Pixel coordinate grounding data

==========

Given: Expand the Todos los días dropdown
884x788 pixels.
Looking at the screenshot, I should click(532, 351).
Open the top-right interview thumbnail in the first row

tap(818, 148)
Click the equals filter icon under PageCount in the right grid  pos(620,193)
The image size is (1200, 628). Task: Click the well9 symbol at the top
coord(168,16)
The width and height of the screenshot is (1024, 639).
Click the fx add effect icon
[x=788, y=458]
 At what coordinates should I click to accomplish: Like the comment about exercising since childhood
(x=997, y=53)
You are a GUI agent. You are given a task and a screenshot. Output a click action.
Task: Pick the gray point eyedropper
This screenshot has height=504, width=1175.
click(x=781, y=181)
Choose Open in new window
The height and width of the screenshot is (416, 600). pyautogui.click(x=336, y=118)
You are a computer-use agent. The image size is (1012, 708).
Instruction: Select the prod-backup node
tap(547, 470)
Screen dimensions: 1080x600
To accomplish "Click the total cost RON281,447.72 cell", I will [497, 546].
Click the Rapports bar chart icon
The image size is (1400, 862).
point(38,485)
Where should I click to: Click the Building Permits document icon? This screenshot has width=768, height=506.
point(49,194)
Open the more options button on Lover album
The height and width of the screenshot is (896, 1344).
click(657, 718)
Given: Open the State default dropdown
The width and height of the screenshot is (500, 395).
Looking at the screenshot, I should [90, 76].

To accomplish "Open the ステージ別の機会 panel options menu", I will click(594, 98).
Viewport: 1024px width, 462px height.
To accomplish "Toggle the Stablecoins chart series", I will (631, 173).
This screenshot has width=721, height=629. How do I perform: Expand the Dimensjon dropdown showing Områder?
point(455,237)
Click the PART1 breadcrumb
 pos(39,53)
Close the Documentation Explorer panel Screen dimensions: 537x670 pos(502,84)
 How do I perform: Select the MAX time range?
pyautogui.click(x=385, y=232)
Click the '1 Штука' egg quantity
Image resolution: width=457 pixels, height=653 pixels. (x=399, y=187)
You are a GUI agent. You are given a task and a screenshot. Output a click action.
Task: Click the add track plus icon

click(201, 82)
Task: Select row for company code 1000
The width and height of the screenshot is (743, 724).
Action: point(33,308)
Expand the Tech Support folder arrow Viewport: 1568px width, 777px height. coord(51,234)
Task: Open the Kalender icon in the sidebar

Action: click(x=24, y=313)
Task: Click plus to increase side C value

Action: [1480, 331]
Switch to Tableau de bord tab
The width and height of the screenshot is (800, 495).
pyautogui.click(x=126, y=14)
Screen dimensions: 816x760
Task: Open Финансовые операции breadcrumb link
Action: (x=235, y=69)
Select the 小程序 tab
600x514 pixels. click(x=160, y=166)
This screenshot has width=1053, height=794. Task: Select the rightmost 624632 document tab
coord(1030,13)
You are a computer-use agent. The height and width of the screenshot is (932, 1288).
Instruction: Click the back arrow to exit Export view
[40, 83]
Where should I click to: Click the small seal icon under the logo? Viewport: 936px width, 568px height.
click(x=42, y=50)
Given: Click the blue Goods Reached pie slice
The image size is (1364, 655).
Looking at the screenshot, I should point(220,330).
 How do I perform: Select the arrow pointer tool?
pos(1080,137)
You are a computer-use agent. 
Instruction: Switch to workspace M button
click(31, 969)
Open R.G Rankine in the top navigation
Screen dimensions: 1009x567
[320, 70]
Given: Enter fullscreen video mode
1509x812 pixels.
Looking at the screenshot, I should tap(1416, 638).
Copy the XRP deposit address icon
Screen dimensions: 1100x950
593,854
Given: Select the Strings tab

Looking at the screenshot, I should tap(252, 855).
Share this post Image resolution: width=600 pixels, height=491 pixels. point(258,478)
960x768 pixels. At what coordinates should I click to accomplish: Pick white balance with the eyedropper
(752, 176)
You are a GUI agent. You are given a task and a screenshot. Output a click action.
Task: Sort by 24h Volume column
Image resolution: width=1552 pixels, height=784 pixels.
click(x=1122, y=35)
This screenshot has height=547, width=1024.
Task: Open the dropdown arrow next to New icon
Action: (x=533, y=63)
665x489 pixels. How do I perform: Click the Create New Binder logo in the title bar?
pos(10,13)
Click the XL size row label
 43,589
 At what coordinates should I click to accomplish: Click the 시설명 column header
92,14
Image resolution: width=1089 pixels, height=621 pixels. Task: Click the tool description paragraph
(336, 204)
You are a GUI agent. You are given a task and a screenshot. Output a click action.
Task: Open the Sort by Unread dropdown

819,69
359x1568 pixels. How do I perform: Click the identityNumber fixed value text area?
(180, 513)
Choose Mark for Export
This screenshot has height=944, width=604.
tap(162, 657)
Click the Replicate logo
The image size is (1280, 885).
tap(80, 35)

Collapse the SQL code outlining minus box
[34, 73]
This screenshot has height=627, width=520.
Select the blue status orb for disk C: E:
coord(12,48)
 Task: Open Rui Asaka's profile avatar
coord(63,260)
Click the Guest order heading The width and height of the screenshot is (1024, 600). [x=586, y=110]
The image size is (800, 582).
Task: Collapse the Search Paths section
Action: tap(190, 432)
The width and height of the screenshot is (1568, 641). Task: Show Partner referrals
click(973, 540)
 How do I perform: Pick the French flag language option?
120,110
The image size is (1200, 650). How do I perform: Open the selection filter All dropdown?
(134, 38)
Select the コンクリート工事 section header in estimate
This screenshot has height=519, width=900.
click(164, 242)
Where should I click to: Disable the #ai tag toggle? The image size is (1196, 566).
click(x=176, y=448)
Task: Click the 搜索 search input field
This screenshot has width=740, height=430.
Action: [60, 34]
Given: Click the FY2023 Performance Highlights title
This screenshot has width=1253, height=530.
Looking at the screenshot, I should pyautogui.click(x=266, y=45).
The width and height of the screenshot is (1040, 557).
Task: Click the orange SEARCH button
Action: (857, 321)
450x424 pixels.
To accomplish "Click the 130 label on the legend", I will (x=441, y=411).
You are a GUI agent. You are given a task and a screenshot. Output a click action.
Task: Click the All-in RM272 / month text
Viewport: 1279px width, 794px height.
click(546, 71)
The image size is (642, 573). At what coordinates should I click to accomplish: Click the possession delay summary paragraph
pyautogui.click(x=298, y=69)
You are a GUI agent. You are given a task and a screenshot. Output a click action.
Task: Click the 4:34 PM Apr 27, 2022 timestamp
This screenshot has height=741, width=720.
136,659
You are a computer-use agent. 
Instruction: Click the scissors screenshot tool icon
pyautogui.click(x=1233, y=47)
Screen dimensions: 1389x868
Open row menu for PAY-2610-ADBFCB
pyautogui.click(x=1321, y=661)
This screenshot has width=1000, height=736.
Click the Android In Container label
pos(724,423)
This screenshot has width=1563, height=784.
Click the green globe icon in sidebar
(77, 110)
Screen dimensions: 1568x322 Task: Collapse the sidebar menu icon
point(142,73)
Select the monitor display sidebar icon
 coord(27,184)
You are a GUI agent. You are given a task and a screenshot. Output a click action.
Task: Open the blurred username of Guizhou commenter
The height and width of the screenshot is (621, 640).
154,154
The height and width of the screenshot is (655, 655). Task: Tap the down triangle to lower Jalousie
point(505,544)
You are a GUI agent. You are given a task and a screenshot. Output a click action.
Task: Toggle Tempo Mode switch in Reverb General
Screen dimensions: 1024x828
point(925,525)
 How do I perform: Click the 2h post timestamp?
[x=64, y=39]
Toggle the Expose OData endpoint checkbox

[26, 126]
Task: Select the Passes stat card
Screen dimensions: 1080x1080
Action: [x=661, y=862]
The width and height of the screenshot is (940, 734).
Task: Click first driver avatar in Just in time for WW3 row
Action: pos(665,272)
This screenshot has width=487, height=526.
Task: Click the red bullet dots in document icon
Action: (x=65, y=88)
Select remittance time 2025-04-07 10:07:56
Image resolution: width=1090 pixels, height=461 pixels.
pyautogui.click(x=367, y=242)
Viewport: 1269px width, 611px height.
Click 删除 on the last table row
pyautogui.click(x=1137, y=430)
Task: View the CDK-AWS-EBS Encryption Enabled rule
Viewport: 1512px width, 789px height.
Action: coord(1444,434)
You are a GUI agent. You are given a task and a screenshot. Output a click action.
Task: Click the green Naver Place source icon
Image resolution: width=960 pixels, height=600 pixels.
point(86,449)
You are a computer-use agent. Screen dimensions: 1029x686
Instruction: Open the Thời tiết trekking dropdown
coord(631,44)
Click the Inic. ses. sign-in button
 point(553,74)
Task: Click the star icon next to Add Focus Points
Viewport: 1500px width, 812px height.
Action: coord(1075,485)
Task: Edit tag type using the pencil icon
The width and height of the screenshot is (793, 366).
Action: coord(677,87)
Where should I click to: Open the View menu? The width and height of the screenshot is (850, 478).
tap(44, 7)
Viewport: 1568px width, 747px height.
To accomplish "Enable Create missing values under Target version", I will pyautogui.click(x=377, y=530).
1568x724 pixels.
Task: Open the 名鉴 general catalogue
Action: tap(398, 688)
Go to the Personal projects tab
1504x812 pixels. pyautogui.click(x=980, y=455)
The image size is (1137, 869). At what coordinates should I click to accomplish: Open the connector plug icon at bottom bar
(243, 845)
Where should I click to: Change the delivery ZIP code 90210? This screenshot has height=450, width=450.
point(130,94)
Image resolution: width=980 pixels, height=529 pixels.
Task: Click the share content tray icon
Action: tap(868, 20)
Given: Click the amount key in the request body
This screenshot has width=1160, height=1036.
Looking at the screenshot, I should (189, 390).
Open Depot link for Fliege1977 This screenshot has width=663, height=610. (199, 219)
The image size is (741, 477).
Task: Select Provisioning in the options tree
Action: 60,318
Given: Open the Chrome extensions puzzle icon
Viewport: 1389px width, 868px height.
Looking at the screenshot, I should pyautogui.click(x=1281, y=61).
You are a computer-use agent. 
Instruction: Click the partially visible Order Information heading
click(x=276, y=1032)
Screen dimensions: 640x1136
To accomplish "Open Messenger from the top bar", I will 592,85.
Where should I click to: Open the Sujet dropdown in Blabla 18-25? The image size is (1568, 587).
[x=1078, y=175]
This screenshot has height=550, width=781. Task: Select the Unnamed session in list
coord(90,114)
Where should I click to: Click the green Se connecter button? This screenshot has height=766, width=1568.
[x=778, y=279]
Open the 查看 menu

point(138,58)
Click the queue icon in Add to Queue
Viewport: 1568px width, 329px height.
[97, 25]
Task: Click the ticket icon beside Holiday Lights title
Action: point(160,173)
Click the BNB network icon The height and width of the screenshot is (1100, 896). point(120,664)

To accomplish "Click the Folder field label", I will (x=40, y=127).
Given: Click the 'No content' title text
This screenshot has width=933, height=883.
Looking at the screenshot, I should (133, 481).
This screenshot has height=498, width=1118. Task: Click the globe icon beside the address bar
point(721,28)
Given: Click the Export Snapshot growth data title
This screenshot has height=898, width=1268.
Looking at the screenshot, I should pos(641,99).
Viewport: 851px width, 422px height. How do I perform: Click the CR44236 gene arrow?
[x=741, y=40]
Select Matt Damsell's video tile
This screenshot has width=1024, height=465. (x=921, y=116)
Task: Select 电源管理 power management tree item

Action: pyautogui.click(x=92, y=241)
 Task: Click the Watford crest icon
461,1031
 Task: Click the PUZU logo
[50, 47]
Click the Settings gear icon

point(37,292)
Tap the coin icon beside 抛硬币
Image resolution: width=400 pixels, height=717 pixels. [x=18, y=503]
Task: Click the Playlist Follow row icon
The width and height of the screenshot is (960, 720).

==========

- Task -
Your answer should consist of the lines from the line with "Task: Open the blurred" to the line with "Task: Edit tag type using the pencil icon" above, repeated exactly, both ends included.

- Your response -
Task: Open the blurred username of Guizhou commenter
The height and width of the screenshot is (621, 640).
154,154
The height and width of the screenshot is (655, 655). Task: Tap the down triangle to lower Jalousie
point(505,544)
You are a GUI agent. You are given a task and a screenshot. Output a click action.
Task: Toggle Tempo Mode switch in Reverb General
Screen dimensions: 1024x828
point(925,525)
 How do I perform: Click the 2h post timestamp?
[x=64, y=39]
Toggle the Expose OData endpoint checkbox

[26, 126]
Task: Select the Passes stat card
Screen dimensions: 1080x1080
Action: [x=661, y=862]
The width and height of the screenshot is (940, 734).
Task: Click first driver avatar in Just in time for WW3 row
Action: pos(665,272)
This screenshot has width=487, height=526.
Task: Click the red bullet dots in document icon
Action: (x=65, y=88)
Select remittance time 2025-04-07 10:07:56
Image resolution: width=1090 pixels, height=461 pixels.
pyautogui.click(x=367, y=242)
Viewport: 1269px width, 611px height.
Click 删除 on the last table row
pyautogui.click(x=1137, y=430)
Task: View the CDK-AWS-EBS Encryption Enabled rule
Viewport: 1512px width, 789px height.
Action: coord(1444,434)
You are a GUI agent. You are given a task and a screenshot. Output a click action.
Task: Click the green Naver Place source icon
Image resolution: width=960 pixels, height=600 pixels.
point(86,449)
You are a computer-use agent. Screen dimensions: 1029x686
Instruction: Open the Thời tiết trekking dropdown
coord(631,44)
Click the Inic. ses. sign-in button
 point(553,74)
Task: Click the star icon next to Add Focus Points
Viewport: 1500px width, 812px height.
Action: coord(1075,485)
Task: Edit tag type using the pencil icon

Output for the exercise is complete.